Borrowers Are Discovering That Their Foreclosed Homes Are Coming Back To Haunt Them — Long After They Have Moved Out
Written by Emil Fleysher | April 1, 2013 | Bankruptcy
Your home has been in foreclosure, possibly for years, and the bank has finally set a sale date so you move out. You and your family are starting over in a new home and you no longer think of your old home that the bank sold. That is, until years later when a debt collector calls to tell you that you owe thousands in new debt from the home. That is what happened to Rose Nathan and countless others. Known as zombie foreclosures, the owners move out believing they are through with the property but the bank delays or cancels the sale or never transfers the deed. Often banks are in no rush to reclaim the deed to properties in order to delay becoming responsible for the property’s expenses, including taxes and other fees such as homeowners’ association dues. Almost two million properties have started but have not completed the foreclosure process in the past seven years, according to RealtyTrac. There is no way to know exactly how many of these are zombie foreclosures, but it’s estimated that there could be tens of thousands.

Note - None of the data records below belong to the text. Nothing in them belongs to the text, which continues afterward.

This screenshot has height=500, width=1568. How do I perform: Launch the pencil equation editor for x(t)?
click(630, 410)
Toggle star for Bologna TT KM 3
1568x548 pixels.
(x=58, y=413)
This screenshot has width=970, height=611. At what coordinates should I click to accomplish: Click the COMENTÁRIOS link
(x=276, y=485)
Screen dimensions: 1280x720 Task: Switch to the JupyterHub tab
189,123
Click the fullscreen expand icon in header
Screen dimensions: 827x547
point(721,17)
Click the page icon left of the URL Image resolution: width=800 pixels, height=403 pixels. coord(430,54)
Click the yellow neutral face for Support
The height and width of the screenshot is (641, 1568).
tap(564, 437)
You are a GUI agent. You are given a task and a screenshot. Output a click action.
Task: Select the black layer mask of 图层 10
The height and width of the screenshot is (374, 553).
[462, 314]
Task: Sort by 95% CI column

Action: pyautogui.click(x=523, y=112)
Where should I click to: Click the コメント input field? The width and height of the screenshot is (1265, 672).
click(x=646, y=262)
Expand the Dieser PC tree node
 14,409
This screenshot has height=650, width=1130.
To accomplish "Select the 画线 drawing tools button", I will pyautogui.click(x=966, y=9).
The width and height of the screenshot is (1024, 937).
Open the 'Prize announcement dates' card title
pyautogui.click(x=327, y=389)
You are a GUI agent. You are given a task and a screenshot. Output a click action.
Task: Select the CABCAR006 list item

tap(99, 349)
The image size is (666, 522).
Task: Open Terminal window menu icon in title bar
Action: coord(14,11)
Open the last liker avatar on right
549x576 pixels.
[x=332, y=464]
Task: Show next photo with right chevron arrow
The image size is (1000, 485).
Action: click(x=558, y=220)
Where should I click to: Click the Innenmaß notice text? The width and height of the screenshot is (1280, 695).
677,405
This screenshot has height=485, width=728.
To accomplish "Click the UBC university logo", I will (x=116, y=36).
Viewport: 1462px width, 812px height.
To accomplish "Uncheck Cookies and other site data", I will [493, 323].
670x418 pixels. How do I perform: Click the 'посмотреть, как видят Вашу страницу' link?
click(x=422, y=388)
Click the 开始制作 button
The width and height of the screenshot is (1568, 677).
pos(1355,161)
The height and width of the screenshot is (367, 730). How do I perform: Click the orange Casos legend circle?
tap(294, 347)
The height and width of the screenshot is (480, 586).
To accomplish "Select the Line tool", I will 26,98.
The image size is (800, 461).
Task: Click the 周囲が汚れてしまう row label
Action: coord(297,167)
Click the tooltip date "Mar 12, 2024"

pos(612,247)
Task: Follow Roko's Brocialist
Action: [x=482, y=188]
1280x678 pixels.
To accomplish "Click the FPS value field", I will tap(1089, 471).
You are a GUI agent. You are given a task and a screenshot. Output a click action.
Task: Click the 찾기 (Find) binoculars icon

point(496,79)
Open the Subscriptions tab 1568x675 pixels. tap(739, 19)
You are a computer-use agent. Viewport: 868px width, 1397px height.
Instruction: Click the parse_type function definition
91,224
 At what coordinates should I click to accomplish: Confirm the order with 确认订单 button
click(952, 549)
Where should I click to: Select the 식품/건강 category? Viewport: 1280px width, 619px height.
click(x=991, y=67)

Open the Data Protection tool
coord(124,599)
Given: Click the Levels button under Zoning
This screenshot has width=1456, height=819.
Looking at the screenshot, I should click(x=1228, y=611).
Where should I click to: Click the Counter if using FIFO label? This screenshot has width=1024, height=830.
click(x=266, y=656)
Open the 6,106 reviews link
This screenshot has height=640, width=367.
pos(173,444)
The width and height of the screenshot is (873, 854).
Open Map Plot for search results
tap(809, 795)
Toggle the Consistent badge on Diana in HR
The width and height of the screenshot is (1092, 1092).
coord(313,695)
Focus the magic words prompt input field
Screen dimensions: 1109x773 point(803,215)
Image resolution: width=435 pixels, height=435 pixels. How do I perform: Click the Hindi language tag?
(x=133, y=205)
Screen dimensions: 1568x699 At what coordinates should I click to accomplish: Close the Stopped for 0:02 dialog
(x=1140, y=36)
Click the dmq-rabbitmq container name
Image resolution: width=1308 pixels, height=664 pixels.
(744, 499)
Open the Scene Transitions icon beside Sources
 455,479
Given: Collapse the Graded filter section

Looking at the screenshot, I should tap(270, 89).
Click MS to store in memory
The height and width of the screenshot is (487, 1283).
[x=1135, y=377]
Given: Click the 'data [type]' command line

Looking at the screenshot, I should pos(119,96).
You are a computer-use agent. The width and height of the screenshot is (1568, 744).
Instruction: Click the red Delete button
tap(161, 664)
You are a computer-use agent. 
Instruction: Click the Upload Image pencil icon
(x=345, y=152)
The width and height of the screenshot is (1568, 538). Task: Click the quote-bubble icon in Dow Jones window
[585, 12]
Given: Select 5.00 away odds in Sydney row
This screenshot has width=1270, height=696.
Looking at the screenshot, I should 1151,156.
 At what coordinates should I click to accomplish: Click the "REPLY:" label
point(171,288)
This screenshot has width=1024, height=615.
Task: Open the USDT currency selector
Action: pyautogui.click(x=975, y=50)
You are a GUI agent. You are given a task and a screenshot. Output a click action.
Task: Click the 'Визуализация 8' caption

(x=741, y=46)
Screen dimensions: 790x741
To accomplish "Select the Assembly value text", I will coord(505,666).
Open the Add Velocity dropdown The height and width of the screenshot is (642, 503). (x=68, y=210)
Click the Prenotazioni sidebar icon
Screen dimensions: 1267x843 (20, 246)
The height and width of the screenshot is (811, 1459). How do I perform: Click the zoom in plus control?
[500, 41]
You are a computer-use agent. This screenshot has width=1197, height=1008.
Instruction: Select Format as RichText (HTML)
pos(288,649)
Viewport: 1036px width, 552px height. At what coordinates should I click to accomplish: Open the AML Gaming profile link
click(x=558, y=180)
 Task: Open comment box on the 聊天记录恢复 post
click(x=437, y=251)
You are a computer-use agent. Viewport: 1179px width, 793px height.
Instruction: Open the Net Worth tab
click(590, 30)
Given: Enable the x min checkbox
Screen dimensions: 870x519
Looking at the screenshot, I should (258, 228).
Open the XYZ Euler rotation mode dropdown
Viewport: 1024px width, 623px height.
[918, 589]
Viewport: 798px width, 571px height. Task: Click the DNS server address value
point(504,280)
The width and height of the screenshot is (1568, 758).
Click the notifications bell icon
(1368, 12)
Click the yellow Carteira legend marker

Properties in low-income communities are often more at risk because the bank knows those homes are harder to sell. It delays the transfer to save itself money at the cost of the homeowners. Often the owners only find out years later that they still hold legal title when a debt collector calls or they discover the hit their credit has taken due to the large amount of debt accumulated by their property. Even borrowers that filed for Bankruptcy thinking that they had surrendered these properties are being affected. A $25 billion settlement last year with the state attorneys general resulted in the nation’s five largest mortgage lenders agreeing to inform borrowers of any decision to forgo or delay a foreclosure sale, but they are often not following the policy. For people who just went through a foreclosure, more unpaid debt, especially the amounts that a home can accumulate over years, is enough to damage their credit to the point where it is unusable or extremely expensive. This makes moving on from a tough situation even more challenging because they will not be able to get a new mortgage and will have trouble renting a home with very low credit.